Ben Jonson, Drayton, and other poets[61] of that age, wrote verses on this festivity, which, in 1636, were collected into one volume, and published under the title of Annalia Dubrensia.
[61] Thomas Randolph, Thomas Heywood, Owen Feltham, and Shackerly Marmyon.
These diversities were at length terminated by the breaking out of the civil wars, but were revived at the Restoration; and the memory of their founder is still preserved in the name Dover’s Hill, applied to an eminence of the Cotswold range, about a mile from the village of Campden.—Britton and Brayley, Beauties of England and Wales, 1803, vol. v. p. 655; see Book of Days, vol. i. 712.
May 16.]
Norfolk.
May 16.]
Norfolk.
In the parish of Rockland, annually on the 16th of May, a sort of country fair is held, called by the villagers the “Guild,” and which is evidently a relic of the Guild of St. John the Baptist, held here in St. Peter’s Church before the Reformation.
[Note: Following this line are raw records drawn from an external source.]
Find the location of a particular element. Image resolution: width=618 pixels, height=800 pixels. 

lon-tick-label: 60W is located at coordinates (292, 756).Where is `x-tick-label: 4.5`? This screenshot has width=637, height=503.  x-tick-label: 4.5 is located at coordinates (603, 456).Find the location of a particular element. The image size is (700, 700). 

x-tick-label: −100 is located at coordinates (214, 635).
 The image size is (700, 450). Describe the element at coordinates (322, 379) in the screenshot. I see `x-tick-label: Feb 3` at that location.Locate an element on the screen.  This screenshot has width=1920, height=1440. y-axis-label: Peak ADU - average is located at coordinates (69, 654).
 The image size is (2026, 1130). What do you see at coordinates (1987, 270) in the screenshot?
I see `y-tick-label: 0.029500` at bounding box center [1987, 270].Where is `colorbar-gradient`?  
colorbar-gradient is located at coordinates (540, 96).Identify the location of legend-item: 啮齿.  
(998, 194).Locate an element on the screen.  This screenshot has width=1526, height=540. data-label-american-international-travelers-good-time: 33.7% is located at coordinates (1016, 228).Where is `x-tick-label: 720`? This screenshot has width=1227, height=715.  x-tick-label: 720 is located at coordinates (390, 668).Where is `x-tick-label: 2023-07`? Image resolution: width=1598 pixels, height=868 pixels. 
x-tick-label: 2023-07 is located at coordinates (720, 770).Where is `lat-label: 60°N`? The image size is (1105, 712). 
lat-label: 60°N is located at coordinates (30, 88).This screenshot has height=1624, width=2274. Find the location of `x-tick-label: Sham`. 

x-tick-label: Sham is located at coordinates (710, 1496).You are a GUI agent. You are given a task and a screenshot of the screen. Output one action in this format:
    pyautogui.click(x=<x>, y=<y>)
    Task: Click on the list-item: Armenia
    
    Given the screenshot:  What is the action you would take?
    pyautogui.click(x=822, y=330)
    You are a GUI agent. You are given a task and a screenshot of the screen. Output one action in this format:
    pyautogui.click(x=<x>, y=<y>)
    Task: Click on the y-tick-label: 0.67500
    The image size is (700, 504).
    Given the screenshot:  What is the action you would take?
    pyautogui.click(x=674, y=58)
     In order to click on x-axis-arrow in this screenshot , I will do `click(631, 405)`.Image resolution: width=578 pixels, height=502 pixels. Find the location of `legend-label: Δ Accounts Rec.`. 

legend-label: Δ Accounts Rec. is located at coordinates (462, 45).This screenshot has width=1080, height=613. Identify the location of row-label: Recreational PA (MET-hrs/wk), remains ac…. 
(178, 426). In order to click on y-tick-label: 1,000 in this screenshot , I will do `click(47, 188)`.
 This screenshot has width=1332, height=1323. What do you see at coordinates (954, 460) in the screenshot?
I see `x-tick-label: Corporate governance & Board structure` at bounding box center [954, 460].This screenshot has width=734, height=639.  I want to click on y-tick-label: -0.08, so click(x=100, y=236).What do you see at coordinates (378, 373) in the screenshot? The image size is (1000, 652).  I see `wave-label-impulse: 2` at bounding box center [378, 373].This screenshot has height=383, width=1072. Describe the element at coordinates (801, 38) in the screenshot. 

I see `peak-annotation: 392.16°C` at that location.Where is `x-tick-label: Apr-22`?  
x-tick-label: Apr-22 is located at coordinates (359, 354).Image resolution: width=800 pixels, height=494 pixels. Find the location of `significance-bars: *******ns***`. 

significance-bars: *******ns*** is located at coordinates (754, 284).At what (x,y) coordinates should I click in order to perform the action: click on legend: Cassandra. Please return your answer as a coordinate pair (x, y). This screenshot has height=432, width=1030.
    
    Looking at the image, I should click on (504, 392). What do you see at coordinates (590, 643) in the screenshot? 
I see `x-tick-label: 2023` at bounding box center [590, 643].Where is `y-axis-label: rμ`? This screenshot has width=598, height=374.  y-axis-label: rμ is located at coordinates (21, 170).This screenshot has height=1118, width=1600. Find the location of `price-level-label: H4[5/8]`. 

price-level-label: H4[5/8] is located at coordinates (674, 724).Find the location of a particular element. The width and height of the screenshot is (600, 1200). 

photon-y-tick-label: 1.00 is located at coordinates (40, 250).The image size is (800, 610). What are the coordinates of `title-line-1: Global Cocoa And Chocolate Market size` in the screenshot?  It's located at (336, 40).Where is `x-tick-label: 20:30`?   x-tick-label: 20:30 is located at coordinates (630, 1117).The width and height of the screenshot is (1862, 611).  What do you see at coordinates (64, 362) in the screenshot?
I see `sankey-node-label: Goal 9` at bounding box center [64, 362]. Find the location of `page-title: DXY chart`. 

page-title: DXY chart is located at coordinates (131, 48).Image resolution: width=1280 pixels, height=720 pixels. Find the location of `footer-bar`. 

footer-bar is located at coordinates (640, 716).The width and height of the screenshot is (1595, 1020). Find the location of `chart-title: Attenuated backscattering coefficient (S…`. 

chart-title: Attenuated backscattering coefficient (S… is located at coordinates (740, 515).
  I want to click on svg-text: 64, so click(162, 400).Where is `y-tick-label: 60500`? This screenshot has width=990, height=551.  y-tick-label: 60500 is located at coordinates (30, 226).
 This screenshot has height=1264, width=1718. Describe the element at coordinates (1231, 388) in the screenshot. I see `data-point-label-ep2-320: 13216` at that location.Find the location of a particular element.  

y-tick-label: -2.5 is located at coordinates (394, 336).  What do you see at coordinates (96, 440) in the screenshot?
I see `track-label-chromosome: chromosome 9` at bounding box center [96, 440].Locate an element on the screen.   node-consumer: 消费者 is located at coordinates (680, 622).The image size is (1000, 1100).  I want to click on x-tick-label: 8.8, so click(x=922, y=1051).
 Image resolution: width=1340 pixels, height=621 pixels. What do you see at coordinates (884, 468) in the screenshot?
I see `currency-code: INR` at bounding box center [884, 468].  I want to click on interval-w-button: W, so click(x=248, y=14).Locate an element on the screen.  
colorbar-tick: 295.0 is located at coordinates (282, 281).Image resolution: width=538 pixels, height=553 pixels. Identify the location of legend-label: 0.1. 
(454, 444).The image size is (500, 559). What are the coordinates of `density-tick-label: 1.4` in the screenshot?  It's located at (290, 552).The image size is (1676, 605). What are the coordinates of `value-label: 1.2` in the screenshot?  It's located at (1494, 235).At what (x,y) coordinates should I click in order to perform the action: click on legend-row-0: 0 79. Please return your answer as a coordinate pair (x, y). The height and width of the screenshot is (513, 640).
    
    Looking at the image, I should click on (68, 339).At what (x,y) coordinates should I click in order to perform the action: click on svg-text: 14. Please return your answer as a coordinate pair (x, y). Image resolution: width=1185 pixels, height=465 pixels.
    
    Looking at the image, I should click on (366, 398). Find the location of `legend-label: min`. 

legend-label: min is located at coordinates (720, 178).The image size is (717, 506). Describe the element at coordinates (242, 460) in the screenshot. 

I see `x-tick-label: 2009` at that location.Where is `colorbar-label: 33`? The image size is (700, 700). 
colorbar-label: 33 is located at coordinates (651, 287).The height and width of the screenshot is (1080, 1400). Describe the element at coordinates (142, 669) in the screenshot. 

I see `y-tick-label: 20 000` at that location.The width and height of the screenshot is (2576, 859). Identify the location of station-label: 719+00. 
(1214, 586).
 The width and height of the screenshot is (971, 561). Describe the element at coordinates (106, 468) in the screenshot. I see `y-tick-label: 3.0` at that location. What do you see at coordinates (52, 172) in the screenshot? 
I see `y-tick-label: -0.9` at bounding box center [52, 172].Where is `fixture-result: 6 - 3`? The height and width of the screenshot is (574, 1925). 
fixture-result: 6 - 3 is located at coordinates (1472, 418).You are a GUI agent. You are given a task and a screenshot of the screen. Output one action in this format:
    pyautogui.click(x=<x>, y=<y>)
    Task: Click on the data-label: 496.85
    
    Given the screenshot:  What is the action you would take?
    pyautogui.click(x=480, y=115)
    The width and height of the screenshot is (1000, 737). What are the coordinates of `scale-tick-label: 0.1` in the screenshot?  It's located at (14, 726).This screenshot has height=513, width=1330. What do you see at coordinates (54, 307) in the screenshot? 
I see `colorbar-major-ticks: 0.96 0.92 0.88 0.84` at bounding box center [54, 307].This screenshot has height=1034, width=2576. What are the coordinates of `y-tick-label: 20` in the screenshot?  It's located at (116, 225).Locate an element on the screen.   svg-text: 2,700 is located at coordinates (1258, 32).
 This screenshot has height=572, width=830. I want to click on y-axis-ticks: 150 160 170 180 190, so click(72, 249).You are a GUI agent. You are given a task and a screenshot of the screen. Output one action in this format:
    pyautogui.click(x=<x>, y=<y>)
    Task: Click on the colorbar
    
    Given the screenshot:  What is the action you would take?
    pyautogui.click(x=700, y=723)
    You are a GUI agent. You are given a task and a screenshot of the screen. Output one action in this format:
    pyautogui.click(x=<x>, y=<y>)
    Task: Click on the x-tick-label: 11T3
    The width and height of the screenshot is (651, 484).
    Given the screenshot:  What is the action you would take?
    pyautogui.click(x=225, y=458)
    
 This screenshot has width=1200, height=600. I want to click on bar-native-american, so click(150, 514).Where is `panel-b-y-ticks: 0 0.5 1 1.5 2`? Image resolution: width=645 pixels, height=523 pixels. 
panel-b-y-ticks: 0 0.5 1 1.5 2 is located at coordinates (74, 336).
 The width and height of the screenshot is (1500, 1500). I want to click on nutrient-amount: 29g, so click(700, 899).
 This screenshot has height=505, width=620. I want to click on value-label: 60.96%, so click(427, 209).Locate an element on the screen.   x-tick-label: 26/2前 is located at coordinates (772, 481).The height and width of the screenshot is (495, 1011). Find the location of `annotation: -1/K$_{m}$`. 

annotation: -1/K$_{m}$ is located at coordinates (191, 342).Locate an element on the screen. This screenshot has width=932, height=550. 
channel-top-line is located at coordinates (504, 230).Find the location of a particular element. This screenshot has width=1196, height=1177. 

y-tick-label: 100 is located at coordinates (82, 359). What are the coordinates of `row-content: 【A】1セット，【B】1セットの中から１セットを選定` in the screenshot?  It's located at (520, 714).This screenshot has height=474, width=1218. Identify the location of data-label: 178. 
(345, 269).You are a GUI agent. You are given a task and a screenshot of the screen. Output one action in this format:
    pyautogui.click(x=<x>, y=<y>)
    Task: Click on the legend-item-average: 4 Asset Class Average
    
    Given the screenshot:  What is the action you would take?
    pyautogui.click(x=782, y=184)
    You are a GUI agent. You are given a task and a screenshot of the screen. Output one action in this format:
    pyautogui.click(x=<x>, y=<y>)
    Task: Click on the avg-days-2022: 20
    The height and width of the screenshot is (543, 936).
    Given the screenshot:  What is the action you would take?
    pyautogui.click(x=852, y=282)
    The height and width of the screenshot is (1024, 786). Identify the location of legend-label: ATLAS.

On this occasion a mayor of the Guild is elected, and he is chaired about the three parishes of Rockland, and gathers largess, which is afterwards spent in a frolic. There is another antique custom connected with the guild which yet obtains: the inhabitants of certain houses in the “Street” have the privilege of hanging oaken-boughs outside their doors (and their houses are thence called “bough houses”), and on the day of the guild they draw home-brewed ale for all customers, and are not interfered with for so doing, either by the village licensed publican or the excise authorities.—N. &. Q. 2nd S. vol. vii. p. 450.